Jahren opens with the history of sewers in St. Paul, Minnesota, which transport and dispose of the 2 pounds of solid waste and 10 pounds of urine that each individual creates every week. In a city the size of St. Paul, that’s 36 tons of feces and 150,000 gallons of urine every single day. Sewer systems transport the waste to facilities that treat, settle, and filter it before returning it as water to nearby rivers, ponds, or the ocean. Americans depend on this extensive network of waste-related infrastructure, much of which has not been updated in decades. Many sewer systems, bridges, and roads are derelict. As Americans now consume 15% more food on a daily basis than they did in years past, that equates to more waste and more stress on aging sewer systems.

Jahren notes that at least the United States has sewer systems, which is a benefit many populations around the world do not have. “A large fraction of the world,” she notes, “has yet to share in even the most rudimentary benefits conferred during our decades-long global pursuit of more” (76). However, sewage is not the only waste. Food waste is a major problem: OECD countries produce 30% of the globe’s food waste but make up only 15% of the population, meaning richer nations produce far more trash.

Part 2, Chapters 8-9 Analysis

Jahren does not connect Chapter 8’s focus on sugar to Chapter 3, “How We Are,” but the reader would benefit from understanding the close association between sugar consumption and the primary causes of death in OECD countries. In “How We Are,” Jahren writes that in wealthier countries such as the United States, leading causes of death are diseases related to lifestyle, including diabetes, stroke, and heart attack. The fact that the standard American diet includes a significant amount of sugar contributes to these lifestyle-related diseases.

Rather than noting connections like this one explicitly, Jahren relies on largely self-contained chapters. This makes the individual components of her argument punchier and easier to absorb; her use of personal anecdotes serves a similar purpose, humanizing what could be a dry presentation of data into something more relatable. In doing so, Jahren makes some assumptions about the average reader—for instance, that they will understand the American slogans and cultural norms that underpin her personal stories, and that they will connect the dots between the book’s short and discrete chapters with an eye toward Jahren’s broader purpose.

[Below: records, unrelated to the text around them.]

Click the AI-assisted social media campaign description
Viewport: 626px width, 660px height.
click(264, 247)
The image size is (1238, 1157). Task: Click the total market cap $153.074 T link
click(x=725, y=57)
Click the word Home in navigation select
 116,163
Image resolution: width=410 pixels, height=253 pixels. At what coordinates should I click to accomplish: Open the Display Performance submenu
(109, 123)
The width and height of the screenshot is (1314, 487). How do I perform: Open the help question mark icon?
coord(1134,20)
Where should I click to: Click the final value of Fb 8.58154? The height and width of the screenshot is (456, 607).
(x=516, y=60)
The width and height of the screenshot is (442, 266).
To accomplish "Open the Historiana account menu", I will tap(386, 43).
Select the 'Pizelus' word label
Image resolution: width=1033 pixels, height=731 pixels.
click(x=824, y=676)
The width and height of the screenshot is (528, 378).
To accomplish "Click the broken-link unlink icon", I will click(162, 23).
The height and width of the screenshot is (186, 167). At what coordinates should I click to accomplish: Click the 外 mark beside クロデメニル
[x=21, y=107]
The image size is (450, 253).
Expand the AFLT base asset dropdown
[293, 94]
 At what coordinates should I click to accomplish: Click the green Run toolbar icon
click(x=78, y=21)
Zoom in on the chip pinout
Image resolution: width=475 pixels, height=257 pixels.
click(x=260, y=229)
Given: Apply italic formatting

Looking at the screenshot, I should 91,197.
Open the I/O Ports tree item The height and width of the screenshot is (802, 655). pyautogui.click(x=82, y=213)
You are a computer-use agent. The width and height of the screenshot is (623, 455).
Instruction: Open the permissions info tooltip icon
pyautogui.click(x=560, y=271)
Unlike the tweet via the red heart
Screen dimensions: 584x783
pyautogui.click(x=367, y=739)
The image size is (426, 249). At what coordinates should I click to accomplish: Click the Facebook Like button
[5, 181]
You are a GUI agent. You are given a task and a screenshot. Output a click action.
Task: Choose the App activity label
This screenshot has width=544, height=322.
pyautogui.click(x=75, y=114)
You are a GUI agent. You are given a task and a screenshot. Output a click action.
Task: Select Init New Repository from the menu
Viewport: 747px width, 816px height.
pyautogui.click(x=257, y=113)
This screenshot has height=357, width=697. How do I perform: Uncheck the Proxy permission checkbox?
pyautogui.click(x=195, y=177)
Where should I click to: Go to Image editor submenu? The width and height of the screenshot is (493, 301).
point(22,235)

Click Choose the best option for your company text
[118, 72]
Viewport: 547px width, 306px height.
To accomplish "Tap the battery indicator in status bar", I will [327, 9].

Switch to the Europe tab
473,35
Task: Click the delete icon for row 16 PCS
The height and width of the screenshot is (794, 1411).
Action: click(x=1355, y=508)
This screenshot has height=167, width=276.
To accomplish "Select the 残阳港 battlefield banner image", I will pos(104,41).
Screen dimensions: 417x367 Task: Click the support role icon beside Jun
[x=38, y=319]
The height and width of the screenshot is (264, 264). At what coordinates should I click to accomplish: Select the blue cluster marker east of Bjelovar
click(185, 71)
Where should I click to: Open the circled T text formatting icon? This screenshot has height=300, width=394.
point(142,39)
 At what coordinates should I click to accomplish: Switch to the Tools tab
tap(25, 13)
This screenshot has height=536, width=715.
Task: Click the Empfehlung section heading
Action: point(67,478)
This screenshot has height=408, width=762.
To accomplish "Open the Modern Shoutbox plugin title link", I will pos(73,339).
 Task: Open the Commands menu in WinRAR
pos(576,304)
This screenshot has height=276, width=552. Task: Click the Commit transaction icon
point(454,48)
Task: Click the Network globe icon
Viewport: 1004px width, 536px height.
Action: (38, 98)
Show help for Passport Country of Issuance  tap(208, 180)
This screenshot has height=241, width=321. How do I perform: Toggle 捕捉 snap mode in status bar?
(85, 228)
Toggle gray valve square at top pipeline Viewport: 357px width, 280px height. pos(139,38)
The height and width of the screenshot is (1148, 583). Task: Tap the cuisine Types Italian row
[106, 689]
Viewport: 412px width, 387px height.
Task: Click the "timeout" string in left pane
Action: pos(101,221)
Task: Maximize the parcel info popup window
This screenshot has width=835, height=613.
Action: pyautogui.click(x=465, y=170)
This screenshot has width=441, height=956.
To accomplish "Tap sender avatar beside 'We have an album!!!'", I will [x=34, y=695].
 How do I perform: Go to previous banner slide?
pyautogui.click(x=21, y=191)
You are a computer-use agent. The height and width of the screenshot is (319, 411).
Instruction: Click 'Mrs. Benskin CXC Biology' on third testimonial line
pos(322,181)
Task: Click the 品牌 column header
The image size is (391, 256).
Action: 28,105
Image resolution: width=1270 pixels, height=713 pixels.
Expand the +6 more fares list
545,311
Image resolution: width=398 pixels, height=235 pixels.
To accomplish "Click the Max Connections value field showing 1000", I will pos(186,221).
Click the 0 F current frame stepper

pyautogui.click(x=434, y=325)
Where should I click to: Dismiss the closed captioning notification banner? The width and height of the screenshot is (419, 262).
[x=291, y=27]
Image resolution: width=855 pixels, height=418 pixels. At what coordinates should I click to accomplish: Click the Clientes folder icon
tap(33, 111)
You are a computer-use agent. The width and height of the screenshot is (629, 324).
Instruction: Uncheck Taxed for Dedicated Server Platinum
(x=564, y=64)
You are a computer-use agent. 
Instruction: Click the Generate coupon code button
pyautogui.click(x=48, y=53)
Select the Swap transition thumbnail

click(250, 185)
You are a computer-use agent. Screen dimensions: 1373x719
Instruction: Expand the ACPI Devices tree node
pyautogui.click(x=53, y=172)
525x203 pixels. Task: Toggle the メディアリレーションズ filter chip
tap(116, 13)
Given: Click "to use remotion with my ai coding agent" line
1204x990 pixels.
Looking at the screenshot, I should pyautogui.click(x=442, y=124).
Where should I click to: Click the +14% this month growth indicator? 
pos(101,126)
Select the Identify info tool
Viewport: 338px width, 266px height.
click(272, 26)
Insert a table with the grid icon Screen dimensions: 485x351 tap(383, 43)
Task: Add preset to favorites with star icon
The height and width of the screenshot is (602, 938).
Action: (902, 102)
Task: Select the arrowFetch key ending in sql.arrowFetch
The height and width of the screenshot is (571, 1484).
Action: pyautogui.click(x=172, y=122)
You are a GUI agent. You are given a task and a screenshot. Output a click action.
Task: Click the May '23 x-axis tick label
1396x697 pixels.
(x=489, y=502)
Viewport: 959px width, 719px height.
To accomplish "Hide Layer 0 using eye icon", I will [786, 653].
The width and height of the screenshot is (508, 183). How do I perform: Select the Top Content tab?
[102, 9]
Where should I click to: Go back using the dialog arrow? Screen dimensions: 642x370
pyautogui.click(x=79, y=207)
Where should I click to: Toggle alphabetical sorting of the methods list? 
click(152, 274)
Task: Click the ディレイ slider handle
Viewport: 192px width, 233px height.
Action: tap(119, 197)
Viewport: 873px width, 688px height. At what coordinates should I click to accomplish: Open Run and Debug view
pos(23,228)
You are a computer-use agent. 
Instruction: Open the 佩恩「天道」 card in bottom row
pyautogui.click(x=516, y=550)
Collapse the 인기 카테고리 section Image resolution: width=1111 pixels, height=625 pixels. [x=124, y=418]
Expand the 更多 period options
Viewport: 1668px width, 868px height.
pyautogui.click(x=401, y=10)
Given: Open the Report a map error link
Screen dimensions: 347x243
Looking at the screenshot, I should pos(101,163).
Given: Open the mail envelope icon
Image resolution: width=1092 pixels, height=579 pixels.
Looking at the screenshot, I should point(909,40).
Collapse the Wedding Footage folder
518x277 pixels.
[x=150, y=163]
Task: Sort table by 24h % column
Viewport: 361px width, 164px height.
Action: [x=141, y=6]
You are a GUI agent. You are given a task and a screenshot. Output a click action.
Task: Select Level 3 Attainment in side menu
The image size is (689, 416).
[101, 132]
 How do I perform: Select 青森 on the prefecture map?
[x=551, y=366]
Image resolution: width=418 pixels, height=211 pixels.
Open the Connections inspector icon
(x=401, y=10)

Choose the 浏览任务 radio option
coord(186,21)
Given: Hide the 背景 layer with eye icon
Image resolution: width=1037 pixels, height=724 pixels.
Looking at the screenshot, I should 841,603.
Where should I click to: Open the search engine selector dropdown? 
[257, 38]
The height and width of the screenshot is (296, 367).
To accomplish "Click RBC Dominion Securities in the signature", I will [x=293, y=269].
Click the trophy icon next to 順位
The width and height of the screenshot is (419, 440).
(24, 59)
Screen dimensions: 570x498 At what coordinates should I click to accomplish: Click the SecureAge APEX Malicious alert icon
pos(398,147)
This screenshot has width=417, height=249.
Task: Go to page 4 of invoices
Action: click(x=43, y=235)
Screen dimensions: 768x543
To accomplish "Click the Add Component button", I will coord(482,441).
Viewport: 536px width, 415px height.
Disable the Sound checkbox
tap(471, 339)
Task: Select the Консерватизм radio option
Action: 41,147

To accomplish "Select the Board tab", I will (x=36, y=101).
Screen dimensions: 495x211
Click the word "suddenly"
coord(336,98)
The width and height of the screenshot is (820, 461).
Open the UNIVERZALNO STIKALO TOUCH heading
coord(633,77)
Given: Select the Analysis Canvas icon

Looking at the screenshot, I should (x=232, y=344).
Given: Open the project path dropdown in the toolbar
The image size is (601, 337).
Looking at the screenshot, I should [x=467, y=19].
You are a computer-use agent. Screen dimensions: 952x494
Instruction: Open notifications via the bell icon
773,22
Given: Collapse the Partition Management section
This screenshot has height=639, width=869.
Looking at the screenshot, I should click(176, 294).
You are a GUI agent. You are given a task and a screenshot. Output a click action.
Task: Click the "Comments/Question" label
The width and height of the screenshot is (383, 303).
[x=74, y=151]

This purpose begins to emerge more clearly in Chapter 9. Jahren has now taken the reader on a journey through the food supply chain, starting from seeds in the ground, through the slaughter of animals, and finally to excrement and food waste. It’s a rhetorically effective narrative, providing the reader with clear examples of growth and glut: more grain, more animals, more fish, more sugar, more trash, and more sewage. “We throw 40 percent of everything we just accomplished into the garbage,” she points out (78). In later chapters, Jahren will demonstrate how this excess negatively affects the environment, including carbon levels in the atmosphere that lead to global warming.